7 and 8 Bioremediation or biotransformation finds a suitable way to remove those toxic chemicals either by complete degradation or by transforming them to nontoxic ones.9, 10 and 11 A new bacterial strain was isolated from the site of Haldia Oil Refinery, West Bengal, India that was capable of mineralizing different PAHs.12 Biochemical characterization of the strain showed that it has high gelatinase activity. Soil was collected from 1 ft depth of the

selected site and its pH was measured following the standard method.13 A mineral salt medium (MSM) was prepared with a composition of NH4Cl 2.0 g, KH2PO4 5.0 g, Na2HPO4 4.0 g, MnSO4 0.2 g, MgSO4 0.2 g, FeCl3 0.05 g, CaCl2 0.001 g and other trace elements14 and pH 7.2. One gram soil selleck compound was dissolved in 10 ml autoclaved mineral medium, mixed thoroughly, centrifuged at 1000 rpm, supernatant collected see more and centrifuged at 10,000 rpm for 10 min. Pellet was washed and centrifuged with MSM twice, then suspended in 5 ml mineral medium. The suspension was inoculated to a flask containing 100 ml MSM where 10 mg of benzo(a)pyrene (Sigma) was added as sole source of carbon. Another set was done that contained

no carbon source (placebo), both incubated at 30 °C, 120 rpm. After 10 days of incubation 1 ml of soup was collected from each flask and inoculated to PAH supplement MSM medium and placebo respectively and incubated for for 10 days. Then soup from respective flask inoculated on two different nutrient agar plates. A set of four test tubes were taken each containing 25 ml mineral medium with 20 mg filter sterilized anthracene dissolved in acetone, acetone was removed by evaporation. The randomly selected four isolates were inoculated (106 cells) and incubated at 30 °C, 100 rpm for 10 days.
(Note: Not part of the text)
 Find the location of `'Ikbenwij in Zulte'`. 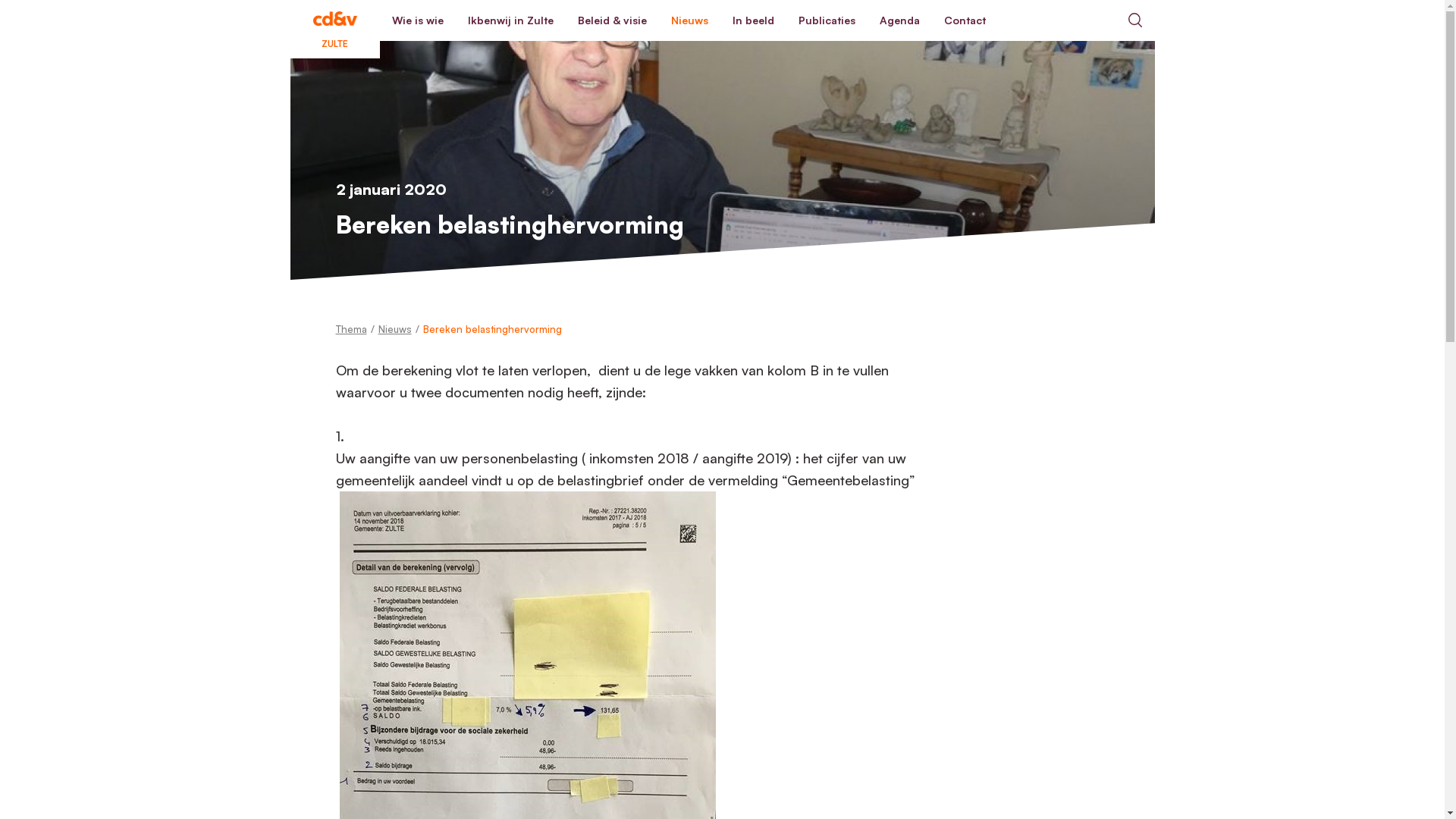

'Ikbenwij in Zulte' is located at coordinates (510, 20).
Then absorbance was taken at 600 nm. Better degrading (anthracene) isolates were further checked if they degrade a relatively complex PAH molecule, fluoranthene. The isolates were inoculated separately on MSM-agar

plate, then acetone solution of fluoranthene was sprayed over the plates,15 solvent was evaporated and then incubated at 30 °C for 4 days. To study the bacterial growth two flasks were used separately, one containing mineral medium and solid crystals of fluoranthene and another that with pyrene as sole source of carbon. Bacterial suspension was added to the flask with an initial value of O.D600 0.1, and then incubated at 30 °C and 100 rpm. Bacterial growth was measured by taking optical density at 600 nm. To study the degradation rate two sets of 50 ml Erlenmeyer flaks were taken, each containing 10 ml mineral medium amended with 50 ppm fluoranthene or pyrene, dissolved in ethyl acetate. Ethyl acetate was evaporated before adding bacteria and incubated at 100 rpm for 12 days in the dark at 30 °C.16 Also a negative control was used where no bacteria added.